Notifying the ASX about directors' interests in company securities
The Corporations Act 2001 (the Corporations Act) requires every director of a listed company to notify the Australian Securities Exchange (ASX) about holdings and changes to relevant interests in securities of your company.
When do you have 'a relevant interest'?
The basic rule is that you have a relevant interest in a security if you are the holder of the security or if you have the power to control the voting or the disposal of the security. You may have a relevant interest in securities even where you do not directly or indirectly own the securities. A family trust may own the securities. Alternatively your spouse or children may be the registered holder of the securities. Or the securities may be held by a company in respect of which you have direct or indirect control over 20% of the voting power.
(Further details about the types of interest which attract s205G are set out at the end of this Information Sheet.)
Is there any minimum number?
No. Section 205G requires you to notify the ASX about any of your holdings and any changes to your holdings, no matter how small. This section of the Corporations Act is different from the substantial shareholding provisions and covers a wider variety of securities. However, if you are a substantial shareholder, and you have lodged a substantial shareholder notice that includes the matters required under s205G, then you need not lodge another notice under s205G.
How soon do you have to notify the ASX?
Within 14 days. You must notify your interest within 14 days of appointment or listing of the company (whichever is relevant) and thereafter within 14 days of any change.
Who is responsible for notifying the ASX?
The Corporations Act makes the director personally responsible, not the company secretary. The company secretary may organise the preparation and lodgment of s205G notifications, but this works only if directors provide the company secretary with timely and accurate information. The 14 day time limit means that you may face a penalty if you are late. Responding only to intermittent requests that you advise any changes in your interests will almost certainly make some s205G notifications late.
In your first notification, provide the date of your appointment as a director or the date of listing of the company (whichever is relevant). In the case of a subsequent notification, provide the date of the last form lodged and the date your interest changed.

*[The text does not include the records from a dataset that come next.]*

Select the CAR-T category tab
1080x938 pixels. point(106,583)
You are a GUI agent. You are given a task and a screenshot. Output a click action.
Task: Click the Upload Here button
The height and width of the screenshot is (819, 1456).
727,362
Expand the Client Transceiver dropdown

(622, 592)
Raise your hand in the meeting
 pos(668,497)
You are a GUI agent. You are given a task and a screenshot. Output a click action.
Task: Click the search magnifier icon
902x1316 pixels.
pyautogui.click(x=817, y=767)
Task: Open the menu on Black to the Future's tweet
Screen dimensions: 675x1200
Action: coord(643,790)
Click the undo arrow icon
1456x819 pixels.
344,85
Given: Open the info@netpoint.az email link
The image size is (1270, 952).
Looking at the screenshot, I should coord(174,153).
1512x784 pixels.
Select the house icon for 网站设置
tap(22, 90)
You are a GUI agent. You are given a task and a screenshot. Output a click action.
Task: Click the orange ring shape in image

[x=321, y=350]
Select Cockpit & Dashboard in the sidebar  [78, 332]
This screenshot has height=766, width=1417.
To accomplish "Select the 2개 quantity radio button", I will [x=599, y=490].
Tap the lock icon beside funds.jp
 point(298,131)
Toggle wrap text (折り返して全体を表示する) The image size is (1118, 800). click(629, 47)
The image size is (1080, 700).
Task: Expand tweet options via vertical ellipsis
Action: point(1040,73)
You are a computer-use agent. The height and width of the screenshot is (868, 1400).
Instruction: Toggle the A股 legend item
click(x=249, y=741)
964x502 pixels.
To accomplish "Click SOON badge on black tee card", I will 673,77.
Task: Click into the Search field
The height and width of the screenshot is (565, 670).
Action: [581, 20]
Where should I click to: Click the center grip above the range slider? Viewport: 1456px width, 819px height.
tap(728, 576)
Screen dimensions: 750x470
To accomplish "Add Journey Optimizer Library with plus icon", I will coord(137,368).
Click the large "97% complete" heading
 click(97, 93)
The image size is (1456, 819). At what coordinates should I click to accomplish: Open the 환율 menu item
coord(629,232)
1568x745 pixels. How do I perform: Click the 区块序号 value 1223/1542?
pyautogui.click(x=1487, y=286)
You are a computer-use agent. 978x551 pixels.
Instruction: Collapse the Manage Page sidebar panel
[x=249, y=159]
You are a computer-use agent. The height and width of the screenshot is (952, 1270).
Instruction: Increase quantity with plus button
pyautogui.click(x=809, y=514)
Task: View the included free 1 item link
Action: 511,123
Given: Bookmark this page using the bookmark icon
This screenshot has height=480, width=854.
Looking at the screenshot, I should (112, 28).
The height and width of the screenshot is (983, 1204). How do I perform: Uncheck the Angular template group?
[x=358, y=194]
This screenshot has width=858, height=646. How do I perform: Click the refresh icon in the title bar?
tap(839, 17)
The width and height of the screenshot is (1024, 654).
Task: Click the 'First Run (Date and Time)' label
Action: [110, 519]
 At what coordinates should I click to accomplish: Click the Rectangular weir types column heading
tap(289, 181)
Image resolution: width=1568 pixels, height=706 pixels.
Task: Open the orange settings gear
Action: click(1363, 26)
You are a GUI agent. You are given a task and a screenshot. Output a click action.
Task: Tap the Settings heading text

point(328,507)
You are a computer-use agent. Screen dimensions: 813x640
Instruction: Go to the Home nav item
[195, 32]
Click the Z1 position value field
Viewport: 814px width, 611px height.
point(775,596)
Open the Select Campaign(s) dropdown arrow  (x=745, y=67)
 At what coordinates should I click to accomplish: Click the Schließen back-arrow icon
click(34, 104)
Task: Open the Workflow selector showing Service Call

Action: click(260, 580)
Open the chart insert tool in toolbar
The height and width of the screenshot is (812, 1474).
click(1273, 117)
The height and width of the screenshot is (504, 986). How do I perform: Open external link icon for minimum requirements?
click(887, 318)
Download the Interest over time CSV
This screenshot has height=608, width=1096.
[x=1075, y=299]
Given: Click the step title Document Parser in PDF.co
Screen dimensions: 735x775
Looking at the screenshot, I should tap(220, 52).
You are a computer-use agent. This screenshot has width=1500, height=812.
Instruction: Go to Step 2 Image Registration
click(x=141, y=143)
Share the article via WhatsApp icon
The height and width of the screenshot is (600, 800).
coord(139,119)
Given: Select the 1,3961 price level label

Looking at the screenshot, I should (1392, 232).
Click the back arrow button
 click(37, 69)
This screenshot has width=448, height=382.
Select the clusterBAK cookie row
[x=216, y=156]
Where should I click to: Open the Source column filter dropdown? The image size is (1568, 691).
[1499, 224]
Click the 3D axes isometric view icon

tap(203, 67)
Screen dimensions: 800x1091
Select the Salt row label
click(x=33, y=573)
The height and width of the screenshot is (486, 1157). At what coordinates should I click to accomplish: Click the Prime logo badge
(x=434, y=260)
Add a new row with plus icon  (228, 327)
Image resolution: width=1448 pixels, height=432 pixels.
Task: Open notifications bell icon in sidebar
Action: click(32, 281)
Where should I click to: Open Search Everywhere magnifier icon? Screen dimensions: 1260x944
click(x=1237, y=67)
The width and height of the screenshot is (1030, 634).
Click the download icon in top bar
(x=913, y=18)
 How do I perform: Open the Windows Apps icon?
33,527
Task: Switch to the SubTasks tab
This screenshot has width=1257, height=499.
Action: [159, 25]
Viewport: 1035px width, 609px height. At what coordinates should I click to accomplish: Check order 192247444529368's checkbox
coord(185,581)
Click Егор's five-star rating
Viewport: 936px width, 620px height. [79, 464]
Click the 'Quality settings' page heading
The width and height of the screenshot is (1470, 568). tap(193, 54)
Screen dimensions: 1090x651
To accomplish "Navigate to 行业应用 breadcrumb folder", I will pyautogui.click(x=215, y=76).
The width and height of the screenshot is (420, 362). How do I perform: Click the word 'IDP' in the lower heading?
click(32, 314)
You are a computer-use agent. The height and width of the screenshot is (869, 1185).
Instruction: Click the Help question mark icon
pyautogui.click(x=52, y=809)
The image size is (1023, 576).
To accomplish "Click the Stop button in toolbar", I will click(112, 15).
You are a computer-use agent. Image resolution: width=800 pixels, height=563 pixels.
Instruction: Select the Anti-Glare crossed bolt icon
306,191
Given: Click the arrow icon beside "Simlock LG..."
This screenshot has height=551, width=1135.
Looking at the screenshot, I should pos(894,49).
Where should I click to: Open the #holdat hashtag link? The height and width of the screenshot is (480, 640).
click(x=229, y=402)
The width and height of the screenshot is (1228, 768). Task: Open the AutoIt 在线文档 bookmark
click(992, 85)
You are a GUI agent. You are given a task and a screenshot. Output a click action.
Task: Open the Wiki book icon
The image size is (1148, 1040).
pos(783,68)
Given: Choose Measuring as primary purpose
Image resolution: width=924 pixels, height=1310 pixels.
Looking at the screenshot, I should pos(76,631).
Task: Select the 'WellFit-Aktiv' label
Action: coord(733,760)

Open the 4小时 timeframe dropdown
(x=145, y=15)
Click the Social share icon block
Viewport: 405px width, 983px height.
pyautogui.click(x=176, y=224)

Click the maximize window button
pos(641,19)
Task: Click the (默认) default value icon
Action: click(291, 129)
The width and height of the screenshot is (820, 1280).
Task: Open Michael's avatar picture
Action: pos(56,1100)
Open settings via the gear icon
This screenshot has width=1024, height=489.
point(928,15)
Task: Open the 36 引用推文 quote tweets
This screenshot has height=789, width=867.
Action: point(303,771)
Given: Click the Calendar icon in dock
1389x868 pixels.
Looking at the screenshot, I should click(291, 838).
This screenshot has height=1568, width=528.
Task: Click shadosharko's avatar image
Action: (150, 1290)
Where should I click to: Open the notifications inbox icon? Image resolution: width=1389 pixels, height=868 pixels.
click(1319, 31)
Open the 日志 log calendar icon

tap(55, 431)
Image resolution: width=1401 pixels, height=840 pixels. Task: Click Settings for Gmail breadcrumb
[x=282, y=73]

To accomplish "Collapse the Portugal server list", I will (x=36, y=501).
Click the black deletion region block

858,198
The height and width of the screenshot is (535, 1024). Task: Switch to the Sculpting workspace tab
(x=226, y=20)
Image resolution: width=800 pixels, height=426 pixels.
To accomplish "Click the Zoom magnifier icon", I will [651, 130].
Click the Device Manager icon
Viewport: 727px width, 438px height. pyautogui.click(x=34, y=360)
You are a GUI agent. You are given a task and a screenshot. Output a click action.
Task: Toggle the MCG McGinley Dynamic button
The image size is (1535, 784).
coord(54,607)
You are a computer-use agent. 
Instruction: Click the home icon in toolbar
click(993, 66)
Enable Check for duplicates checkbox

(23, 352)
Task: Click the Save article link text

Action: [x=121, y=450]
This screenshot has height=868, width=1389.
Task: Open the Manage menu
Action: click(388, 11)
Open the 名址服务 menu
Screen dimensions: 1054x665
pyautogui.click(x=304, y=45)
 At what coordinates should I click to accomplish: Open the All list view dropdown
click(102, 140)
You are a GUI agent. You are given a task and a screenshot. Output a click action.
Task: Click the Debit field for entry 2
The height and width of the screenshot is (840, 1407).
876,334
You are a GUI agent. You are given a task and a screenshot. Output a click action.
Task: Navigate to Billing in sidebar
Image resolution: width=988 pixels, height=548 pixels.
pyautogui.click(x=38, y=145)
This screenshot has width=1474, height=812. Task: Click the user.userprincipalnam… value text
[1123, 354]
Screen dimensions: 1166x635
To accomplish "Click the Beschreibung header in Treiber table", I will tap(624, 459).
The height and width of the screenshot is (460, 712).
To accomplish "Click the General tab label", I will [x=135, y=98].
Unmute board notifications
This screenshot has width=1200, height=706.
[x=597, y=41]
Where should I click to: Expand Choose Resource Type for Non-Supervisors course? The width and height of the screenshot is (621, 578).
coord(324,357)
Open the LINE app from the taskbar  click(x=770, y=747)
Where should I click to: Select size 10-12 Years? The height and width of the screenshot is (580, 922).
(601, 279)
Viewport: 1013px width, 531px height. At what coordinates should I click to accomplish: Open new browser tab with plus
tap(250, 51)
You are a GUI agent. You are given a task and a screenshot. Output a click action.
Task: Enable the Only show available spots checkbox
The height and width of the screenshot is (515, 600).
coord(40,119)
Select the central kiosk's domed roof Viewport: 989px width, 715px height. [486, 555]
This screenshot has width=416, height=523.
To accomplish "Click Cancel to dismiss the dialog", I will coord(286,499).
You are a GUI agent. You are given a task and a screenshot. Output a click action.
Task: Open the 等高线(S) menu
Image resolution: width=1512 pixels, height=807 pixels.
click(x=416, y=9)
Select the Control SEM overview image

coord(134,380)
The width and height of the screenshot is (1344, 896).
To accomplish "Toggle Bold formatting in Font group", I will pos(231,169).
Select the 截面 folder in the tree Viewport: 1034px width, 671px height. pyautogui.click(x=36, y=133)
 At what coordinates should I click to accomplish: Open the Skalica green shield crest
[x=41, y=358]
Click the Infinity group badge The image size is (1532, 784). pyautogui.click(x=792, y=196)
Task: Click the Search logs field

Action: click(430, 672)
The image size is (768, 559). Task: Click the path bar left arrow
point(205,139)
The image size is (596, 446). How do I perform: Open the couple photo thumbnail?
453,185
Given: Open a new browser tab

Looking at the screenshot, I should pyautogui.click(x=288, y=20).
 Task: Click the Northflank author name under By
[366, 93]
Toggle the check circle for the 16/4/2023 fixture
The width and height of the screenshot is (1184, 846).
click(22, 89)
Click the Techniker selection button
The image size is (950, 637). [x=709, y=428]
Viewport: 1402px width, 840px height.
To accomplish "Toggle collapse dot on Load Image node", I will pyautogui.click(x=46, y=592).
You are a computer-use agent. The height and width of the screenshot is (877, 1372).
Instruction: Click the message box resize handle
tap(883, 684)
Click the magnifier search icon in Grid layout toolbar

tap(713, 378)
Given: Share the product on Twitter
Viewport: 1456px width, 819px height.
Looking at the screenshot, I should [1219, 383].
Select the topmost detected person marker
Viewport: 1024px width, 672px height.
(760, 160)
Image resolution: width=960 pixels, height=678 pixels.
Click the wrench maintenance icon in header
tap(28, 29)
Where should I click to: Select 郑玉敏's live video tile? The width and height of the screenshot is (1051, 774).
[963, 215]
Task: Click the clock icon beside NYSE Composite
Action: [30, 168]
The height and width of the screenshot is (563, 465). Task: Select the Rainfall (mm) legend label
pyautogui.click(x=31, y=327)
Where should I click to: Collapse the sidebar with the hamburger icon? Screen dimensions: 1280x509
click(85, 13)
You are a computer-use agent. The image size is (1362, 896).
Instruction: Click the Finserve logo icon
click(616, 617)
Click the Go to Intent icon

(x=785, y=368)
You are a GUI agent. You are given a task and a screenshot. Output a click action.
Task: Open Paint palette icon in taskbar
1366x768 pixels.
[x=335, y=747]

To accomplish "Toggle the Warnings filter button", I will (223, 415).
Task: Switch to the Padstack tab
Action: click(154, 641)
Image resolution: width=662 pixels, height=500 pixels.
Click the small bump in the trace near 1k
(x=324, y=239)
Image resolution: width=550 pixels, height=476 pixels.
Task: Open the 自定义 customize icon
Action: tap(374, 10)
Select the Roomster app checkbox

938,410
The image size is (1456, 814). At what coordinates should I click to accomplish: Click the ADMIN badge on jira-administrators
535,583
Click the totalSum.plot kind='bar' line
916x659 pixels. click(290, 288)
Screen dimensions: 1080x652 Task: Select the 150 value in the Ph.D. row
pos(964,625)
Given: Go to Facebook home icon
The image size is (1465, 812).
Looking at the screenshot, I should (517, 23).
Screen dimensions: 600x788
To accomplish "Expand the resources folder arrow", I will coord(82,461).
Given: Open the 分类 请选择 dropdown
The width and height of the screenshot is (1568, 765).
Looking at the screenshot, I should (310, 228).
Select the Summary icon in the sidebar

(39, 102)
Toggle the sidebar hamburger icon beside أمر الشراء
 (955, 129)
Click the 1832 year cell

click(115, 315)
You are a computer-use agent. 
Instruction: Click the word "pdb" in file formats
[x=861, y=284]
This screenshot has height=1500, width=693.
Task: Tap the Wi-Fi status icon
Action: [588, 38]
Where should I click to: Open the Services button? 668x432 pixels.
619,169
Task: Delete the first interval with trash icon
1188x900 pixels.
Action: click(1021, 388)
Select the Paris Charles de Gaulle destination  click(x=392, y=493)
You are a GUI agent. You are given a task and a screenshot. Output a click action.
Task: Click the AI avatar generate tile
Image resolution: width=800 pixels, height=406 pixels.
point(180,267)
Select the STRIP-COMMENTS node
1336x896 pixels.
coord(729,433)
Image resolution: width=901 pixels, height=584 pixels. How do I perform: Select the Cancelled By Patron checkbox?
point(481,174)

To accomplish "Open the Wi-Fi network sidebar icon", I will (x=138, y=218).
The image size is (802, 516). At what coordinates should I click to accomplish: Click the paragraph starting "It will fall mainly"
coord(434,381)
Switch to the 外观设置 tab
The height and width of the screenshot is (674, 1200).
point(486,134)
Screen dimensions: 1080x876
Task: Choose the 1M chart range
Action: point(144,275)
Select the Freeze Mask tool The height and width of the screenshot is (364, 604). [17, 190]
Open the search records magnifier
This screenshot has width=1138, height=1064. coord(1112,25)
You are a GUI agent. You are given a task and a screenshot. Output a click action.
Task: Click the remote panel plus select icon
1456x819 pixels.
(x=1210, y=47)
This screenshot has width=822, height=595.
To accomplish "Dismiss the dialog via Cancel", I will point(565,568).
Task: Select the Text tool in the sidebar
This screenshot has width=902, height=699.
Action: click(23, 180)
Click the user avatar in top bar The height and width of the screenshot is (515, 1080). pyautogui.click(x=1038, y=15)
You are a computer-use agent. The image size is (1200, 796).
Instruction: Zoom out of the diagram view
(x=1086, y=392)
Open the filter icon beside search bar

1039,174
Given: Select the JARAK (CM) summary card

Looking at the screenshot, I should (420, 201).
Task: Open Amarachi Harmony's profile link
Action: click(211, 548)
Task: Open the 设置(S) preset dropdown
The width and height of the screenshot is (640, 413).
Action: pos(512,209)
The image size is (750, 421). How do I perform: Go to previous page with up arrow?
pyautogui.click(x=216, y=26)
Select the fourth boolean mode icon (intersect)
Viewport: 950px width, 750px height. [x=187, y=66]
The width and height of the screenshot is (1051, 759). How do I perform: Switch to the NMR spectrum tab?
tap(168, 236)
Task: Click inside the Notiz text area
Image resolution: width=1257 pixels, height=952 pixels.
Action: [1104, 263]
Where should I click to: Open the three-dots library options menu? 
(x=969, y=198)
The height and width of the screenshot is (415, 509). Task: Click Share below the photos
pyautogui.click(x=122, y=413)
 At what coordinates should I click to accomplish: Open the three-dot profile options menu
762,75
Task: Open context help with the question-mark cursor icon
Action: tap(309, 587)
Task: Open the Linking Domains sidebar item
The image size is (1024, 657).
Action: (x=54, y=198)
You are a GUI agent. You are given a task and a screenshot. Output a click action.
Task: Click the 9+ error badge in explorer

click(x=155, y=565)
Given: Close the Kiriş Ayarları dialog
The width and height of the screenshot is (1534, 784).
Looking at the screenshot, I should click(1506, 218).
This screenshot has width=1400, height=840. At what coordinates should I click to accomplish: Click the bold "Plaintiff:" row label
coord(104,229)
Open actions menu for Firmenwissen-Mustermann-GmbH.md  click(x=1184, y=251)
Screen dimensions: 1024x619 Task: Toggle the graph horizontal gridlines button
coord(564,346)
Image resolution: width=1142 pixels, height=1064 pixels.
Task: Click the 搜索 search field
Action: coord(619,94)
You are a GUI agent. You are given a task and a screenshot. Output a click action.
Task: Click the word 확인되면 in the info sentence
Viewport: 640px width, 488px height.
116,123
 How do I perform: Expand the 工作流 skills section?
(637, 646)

Set out the number and type of securities you hold. State whether you are the registered holder or beneficial owner of the securities. If you are not, explain the circumstances giving rise to your relevant interest. You can do this in the section of the ASX form headed 'Circumstances giving rise to relevant interest'.
What if you do not notify the ASX?
Section 205G is an important section which, together with the insider trading prohibition and the continuous disclosure requirements, helps to maintain an informed market. A breach of s205G is an offence that carries a penalty of up to $1000 or imprisonment for 3 months or both.
Which interests must be notified
This is how s205G describes the types of interests that must be notified:
relevant interests in securities of the company or a related body corporate;
to which the director is a party or under which the director is entitled to a benefit; and
that confer a right to call for or deliver shares in, debentures of, or interests in a managed investment scheme made available by, the company or a related body corporate.
This is Information Sheet 50 (INFO 50). Information sheets provide concise guidance on a specific process or compliance issue or an overview of detailed guidance.